For the purposes of this evaluation, the researchers focused on the birth weight cutoff of Chile and Norway’s neonatal healthcare provisions, where infants with a birth weight below 1500 grams were eligible for additional healthcare while those with a birth weight just above the cutoff were not eligible. In Chile, the study compares mortality rates and academic achievement between those infants just below and above the VLBW cutoff of 1500 grams, including approximately 7,230 births between 1400 and 1600 grams and above 32 weeks of gestation. The study also pays specific attention to the introduction of the Chilean national surfactant policy. Mortality rate data was compiled by matching birth records between 1992-2007 to death certificates for the same years. Academic achievement data was drawn from two sources: (1) birth records between 1992-2002 matched to school outcomes for the period 2002-2009, and (2) fourth grade test scores from Chile’s national test – the SIMCE.

For Norway, researchers observed 2,477 births between 1300 and 1700 grams. About 1,498 of those births were infants above 32 weeks of gestation. The research team matched those birth files to standardized test score data among 10th graders from the Norwegian Registry Data, an administrative dataset that covers the entire population of Norwegians aged 16-74 in the 1986-2008 period. Researchers used a regression discontinuity design to avoid confounding factors such as unobservable family characteristics in order to infer that the impacts on mortality rates and academic achievement were caused by early childhood health interventions

Results and Policy Implications

Impact on Mortality: The study finds compelling evidence that increased medical care provided to newborns with low birth weights has a significant impact on mortality rates. In Chile, infants born just below the 1500-gram cutoff (those who received treatment) were 4.5% less likely to die within a year compared to infants above the cutoff (who did not receive the treatment).  In addition, those who received the treatment were 1.9% less likely to die within the first 24 hours. In Norway, children below 1500 grams (who received the treatment) were 3.1% less likely to die within a year if they were born at or greater than 32 weeks in gestational age.

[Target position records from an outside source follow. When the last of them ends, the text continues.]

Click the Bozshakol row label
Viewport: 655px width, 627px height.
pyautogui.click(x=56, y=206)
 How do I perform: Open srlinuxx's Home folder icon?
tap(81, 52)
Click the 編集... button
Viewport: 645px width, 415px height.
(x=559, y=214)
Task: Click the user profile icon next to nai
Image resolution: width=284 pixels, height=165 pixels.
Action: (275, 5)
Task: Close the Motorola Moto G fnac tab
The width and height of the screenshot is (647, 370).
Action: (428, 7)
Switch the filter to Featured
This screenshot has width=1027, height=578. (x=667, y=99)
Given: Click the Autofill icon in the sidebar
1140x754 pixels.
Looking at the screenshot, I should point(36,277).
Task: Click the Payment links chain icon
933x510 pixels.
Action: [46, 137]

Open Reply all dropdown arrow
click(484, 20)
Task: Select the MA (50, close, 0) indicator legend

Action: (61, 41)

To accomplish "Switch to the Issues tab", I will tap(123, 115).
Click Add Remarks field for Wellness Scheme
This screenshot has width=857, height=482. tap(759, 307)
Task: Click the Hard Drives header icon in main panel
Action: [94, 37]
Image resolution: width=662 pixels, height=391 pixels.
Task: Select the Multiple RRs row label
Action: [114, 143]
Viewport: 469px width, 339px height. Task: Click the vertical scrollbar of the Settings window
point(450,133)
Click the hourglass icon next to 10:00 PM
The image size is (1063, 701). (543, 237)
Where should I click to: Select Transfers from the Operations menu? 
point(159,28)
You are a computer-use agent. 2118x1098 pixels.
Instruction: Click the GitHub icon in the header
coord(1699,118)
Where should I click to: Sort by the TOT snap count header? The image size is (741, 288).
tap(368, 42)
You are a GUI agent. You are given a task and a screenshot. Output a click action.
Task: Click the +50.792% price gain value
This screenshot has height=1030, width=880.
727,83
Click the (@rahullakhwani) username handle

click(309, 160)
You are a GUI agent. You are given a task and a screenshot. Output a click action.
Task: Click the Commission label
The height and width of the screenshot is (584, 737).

Impact on Academic Achievement: In Chile, children born just below the 1500 gram cutoff had math and language grades that were higher on average than kids born above the cutoff, despite the otherwise positive relationship between birth weight and academic achievement. Additionally, test scores for children who received increased medical care were higher for both math and language than those who did not. In Norway, children born just below the 1500 gram cutoff had 10th grade standardized test scores higher than the average. These findings suggest that early healthcare interventions have spillover effects on educational achievement.

Impact of Surfactant Program on Mortality and Academic Achievement: Results show that children with low birth weights born after the therapy was introduced in both countries had increased test scores. In Chile, the program also resulted in additional decreases in infant mortality and 24-hour mortality.

Overall, the study finds an important role for early childhood healthcare in determining later life outcomes. By examining the impact on both mortality and academic achievement, the authors highlight multiple benefits for providing infant and child healthcare. The evidence may also help to explain the link between health and income in adulthood by showing that better health in childhood improves cognitive development and thus enhances an individual’s potential to succeed later in life.



[1] World Health Organization (WHO). The World Health Report 2005: Make Every Mother and Child Count. Available at

[2] Palomino, M. M. Morgues, and F. Martinez (2005): “Management of infants with chronic lung disease of prematurity in Chile,” Early Human Development.

[3] Gonzalez, R., M. Merialdi, O. Lincetto, J. Lauer, C. Becerra, R. Castro, P. Garcia, O. Saugstad, and J. Villar (2006): “Reduction in neonatal mortality in Chile between 1990 and 2000,” Pediatrics.